The problem asks us to find the value(s) of 'x' in the equation involving an absolute value: $$\left|7+\frac{x}{4}\right|=\frac{5}{3}$$. This type of problem requires an understanding of absolute values and solving for an unknown variable, which typically falls beyond the scope of elementary school mathematics (Grade K-5) as it involves algebraic concepts.

**step2** Interpreting the absolute value

The absolute value of an expression, for example, $$|A|$$, represents the distance of A from zero. If $$|A|=B$$, it implies that A can be equal to B or A can be equal to the negative of B. This means we must consider two distinct cases for the expression inside the absolute value:
Case 1: $$7+\frac{x}{4} = \frac{5}{3}$$ (The expression is equal to the positive value)
Case 2: $$7+\frac{x}{4} = -\frac{5}{3}$$ (The expression is equal to the negative value)

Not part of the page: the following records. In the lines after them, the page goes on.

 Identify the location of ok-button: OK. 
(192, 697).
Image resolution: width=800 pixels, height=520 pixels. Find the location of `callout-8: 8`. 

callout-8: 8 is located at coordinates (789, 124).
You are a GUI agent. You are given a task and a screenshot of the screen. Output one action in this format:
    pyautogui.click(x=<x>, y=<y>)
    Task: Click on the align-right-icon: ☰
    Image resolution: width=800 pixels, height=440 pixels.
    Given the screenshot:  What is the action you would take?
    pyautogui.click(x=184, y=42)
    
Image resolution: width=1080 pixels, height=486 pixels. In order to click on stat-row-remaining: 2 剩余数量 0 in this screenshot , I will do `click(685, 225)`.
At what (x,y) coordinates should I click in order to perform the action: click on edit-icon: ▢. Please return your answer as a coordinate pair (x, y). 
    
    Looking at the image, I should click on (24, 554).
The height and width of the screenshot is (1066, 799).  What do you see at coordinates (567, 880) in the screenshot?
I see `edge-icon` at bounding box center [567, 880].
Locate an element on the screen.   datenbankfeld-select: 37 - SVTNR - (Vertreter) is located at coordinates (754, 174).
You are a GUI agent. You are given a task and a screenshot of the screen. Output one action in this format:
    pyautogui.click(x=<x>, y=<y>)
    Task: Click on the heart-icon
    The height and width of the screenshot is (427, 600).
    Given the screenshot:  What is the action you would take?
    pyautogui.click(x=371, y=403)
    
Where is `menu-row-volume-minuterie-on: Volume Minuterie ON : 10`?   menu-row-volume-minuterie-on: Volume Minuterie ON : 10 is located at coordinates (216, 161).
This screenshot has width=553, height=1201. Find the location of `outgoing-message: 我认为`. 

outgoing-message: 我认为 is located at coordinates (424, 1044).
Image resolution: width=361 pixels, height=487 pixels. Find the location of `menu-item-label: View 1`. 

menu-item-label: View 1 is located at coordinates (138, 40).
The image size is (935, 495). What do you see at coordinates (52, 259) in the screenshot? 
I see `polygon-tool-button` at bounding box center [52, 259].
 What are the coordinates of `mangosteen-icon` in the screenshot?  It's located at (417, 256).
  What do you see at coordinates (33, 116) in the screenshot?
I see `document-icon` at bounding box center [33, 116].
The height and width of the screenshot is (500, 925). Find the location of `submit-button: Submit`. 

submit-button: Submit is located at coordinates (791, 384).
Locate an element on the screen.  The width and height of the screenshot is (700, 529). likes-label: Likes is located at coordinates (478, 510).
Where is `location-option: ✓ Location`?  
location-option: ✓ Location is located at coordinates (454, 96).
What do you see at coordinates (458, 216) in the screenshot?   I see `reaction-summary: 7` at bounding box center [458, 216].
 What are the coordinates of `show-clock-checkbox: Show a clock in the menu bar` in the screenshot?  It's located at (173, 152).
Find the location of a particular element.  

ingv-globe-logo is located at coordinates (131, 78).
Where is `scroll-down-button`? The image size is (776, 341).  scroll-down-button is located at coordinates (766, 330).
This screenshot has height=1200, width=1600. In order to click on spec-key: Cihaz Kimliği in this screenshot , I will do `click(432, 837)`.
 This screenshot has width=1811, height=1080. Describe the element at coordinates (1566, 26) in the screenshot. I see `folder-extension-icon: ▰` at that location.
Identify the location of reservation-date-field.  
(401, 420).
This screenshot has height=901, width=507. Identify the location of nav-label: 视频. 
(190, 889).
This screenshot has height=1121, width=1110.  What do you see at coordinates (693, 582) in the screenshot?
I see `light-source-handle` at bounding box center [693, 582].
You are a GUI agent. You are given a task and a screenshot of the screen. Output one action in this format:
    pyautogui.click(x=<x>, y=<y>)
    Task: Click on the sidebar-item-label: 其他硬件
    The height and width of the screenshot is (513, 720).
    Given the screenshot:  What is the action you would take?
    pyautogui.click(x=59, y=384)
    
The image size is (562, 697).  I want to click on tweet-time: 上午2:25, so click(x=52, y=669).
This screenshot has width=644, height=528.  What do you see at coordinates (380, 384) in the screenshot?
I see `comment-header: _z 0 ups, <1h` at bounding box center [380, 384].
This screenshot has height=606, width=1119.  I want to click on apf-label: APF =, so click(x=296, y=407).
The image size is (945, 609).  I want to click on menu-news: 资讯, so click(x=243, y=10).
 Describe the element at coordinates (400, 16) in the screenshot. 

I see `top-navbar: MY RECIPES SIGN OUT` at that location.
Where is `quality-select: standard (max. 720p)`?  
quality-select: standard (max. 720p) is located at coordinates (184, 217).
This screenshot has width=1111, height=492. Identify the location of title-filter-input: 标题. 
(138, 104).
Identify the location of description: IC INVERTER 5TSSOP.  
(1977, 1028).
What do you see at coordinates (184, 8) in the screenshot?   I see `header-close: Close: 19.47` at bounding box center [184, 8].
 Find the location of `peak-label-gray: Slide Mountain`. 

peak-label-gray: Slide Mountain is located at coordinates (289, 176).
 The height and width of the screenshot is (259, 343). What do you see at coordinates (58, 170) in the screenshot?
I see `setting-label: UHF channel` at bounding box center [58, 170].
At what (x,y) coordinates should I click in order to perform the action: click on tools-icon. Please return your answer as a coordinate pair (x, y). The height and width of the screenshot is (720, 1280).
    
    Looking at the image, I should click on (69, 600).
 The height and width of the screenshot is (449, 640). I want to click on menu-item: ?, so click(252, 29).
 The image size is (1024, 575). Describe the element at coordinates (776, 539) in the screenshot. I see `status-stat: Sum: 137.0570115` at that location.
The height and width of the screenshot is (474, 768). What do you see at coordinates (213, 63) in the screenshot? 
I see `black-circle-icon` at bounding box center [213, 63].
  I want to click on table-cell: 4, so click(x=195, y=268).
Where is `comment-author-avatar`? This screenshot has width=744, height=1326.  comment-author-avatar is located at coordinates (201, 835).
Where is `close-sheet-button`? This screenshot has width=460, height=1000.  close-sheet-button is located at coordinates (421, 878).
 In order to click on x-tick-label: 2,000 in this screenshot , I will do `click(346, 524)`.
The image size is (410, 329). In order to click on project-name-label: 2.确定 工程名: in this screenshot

**step3** Solving for 'x' in Case 1

For Case 1, we have the equation:
$$7+\frac{x}{4} = \frac{5}{3}$$
To isolate the term with 'x', we subtract 7 from both sides of the equation.
First, we convert the whole number 7 into a fraction with a denominator of 3, for easy subtraction: $$7 = \frac{7 \times 3}{3} = \frac{21}{3}$$.
Now, substitute this into the equation:
$$\frac{x}{4} = \frac{5}{3} - \frac{21}{3}$$
Perform the subtraction of the fractions:
$$\frac{x}{4} = \frac{5 - 21}{3}$$
$$\frac{x}{4} = \frac{-16}{3}$$
To find 'x', we multiply both sides of the equation by 4:
$$x = \frac{-16}{3} \times 4$$
$$x = \frac{-16 \times 4}{3}$$
$$x = \frac{-64}{3}$$

**step4** Solving for 'x' in Case 2

For Case 2, we have the equation:
$$7+\frac{x}{4} = -\frac{5}{3}$$
Similar to Case 1, we subtract 7 from both sides of the equation to isolate the term with 'x'.
Convert 7 to a fraction with a denominator of 3: $$7 = \frac{21}{3}$$.
Now, substitute this into the equation:
$$\frac{x}{4} = -\frac{5}{3} - \frac{21}{3}$$
Perform the subtraction of the fractions:
$$\frac{x}{4} = \frac{-5 - 21}{3}$$
$$\frac{x}{4} = \frac{-26}{3}$$
To find 'x', we multiply both sides of the equation by 4:
$$x = \frac{-26}{3} \times 4$$
$$x = \frac{-26 \times 4}{3}$$
$$x = \frac{-104}{3}$$

**step5** Final Solutions

By considering both possible cases of the absolute value, we found two values for 'x' that satisfy the original equation:
$$x = \frac{-64}{3}$$ and $$x = \frac{-104}{3}$$